■ Exercise goal ■
Decide whether each statement below agrees with the discussion about career paralysis. Answer yes or no for each, and quote the exact words from the discussion that settle it.
1. One commenter left a design agency six years ago.
2. One commenter says success stories cut through more fog than a few specific questions.
3. One commenter stopped optimizing for career progression and started optimizing for learning rate.

----- Reading passage

Yeah, paralysis by analysis is real — I got stuck for like 6 months after layoff wondering which of my skills mattered.

Mar 22

Good question. My answer: stopped optimizing for career progression and started optimizing for learning rate. Short-term pay cut, long-term much better position.

Mar 22

I get the paralysis piece — I hit that wall hard when I left my design agency 6 years ago. Had decent portfolio work, some team management, but zero clarity on whether I wanted to go in-house, start something, or consult.

Question though: when you say you're dropping this for Career Switchers, what does "this" actually look like? Are you building a structured framework, a mentorship program, or just aggregating people's stories?

I ask because I've seen a few communities try to solve this with general "here's how to think about your next move" posts, and they honestly don't stick — people need actual scaffolding, not inspiration. When I finally figured it out, it was because someone broke it down by specific metrics: What's your runway in months? What's the salary floor you need? Do you want to lead people or stay technical? Those 3 questions cut through way more fog than 50 success stories.

----------
----- Recorded data

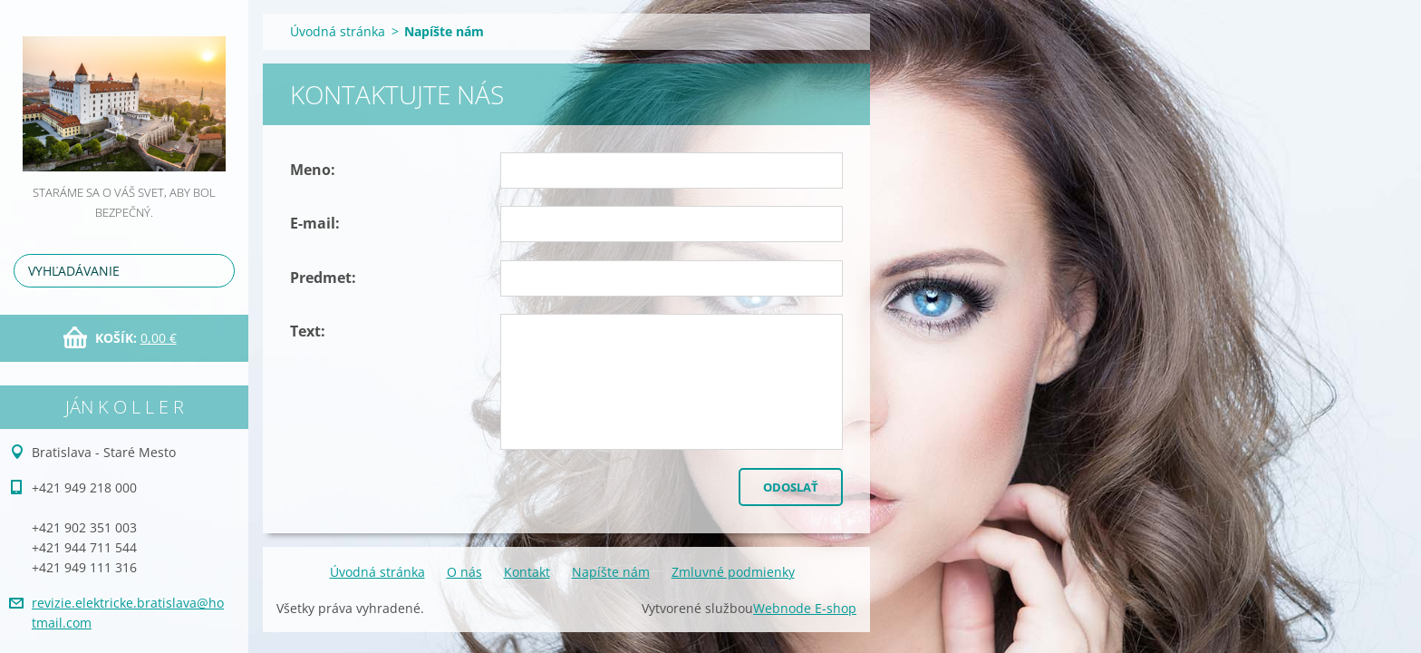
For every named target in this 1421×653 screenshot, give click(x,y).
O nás (464, 571)
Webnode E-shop (804, 608)
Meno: (312, 170)
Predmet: (323, 278)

----------

■ Exercise answer ■
1. Yes: "I hit that wall hard when I left my design agency 6 years ago."
2. No: "Those 3 questions cut through way more fog than 50 success stories."
3. Yes: "stopped optimizing for career progression and started optimizing for learning rate."